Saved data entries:
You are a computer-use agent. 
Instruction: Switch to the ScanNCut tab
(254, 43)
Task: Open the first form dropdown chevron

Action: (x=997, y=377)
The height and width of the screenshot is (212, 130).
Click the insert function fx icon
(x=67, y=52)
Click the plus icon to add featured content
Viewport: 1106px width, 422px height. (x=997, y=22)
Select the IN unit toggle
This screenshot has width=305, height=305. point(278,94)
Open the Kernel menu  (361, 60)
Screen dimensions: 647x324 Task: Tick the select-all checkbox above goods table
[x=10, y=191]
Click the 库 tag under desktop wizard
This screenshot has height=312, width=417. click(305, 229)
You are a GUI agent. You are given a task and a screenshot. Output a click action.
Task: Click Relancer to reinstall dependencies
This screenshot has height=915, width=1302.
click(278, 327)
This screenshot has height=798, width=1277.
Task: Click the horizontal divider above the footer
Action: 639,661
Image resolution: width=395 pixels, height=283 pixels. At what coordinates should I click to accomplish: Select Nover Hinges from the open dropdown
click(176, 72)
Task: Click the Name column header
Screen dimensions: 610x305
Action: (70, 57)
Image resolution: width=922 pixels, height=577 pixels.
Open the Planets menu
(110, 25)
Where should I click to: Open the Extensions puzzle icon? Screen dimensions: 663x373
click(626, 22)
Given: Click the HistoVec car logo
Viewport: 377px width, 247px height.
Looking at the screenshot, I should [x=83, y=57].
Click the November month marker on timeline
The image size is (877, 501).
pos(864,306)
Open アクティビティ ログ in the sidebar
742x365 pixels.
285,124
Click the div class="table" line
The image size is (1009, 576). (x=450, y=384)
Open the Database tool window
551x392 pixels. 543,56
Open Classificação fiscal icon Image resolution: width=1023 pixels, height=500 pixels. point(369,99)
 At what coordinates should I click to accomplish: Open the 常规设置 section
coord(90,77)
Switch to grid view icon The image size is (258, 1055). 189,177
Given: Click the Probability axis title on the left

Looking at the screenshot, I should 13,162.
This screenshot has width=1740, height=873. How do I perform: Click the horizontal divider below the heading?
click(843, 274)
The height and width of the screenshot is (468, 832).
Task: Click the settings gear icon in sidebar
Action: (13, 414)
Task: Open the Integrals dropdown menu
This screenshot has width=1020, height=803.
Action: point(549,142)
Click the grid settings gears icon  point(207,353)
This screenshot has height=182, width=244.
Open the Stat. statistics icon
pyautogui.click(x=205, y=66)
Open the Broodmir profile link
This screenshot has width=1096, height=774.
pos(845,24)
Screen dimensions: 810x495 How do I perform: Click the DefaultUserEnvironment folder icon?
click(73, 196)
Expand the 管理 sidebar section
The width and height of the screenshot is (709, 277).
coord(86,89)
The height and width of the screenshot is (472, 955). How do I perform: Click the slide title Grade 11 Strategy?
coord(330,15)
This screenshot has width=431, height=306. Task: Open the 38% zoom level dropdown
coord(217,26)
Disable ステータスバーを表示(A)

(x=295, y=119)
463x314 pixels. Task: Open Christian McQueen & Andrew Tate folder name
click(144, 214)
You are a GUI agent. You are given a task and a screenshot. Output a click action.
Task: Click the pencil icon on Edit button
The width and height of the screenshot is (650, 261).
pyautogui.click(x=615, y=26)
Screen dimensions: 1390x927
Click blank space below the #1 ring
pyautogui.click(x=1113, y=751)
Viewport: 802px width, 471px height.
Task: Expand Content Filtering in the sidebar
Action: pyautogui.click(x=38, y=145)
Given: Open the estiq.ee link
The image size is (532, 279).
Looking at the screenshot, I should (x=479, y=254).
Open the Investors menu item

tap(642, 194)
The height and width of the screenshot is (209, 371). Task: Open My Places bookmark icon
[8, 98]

Aim of the exercise:
Reproduce the lines of the records exactly, from the first one through the line that contains "Open Classificação fiscal".

Result for this task:
You are a computer-use agent. 
Instruction: Switch to the ScanNCut tab
(254, 43)
Task: Open the first form dropdown chevron

Action: (x=997, y=377)
The height and width of the screenshot is (212, 130).
Click the insert function fx icon
(x=67, y=52)
Click the plus icon to add featured content
Viewport: 1106px width, 422px height. (x=997, y=22)
Select the IN unit toggle
This screenshot has width=305, height=305. point(278,94)
Open the Kernel menu  (361, 60)
Screen dimensions: 647x324 Task: Tick the select-all checkbox above goods table
[x=10, y=191]
Click the 库 tag under desktop wizard
This screenshot has height=312, width=417. click(305, 229)
You are a GUI agent. You are given a task and a screenshot. Output a click action.
Task: Click Relancer to reinstall dependencies
This screenshot has height=915, width=1302.
click(278, 327)
This screenshot has height=798, width=1277.
Task: Click the horizontal divider above the footer
Action: 639,661
Image resolution: width=395 pixels, height=283 pixels. At what coordinates should I click to accomplish: Select Nover Hinges from the open dropdown
click(176, 72)
Task: Click the Name column header
Screen dimensions: 610x305
Action: (70, 57)
Image resolution: width=922 pixels, height=577 pixels.
Open the Planets menu
(110, 25)
Where should I click to: Open the Extensions puzzle icon? Screen dimensions: 663x373
click(626, 22)
Given: Click the HistoVec car logo
Viewport: 377px width, 247px height.
Looking at the screenshot, I should [x=83, y=57].
Click the November month marker on timeline
The image size is (877, 501).
pos(864,306)
Open アクティビティ ログ in the sidebar
742x365 pixels.
285,124
Click the div class="table" line
The image size is (1009, 576). (x=450, y=384)
Open the Database tool window
551x392 pixels. 543,56
Open Classificação fiscal icon Image resolution: width=1023 pixels, height=500 pixels. point(369,99)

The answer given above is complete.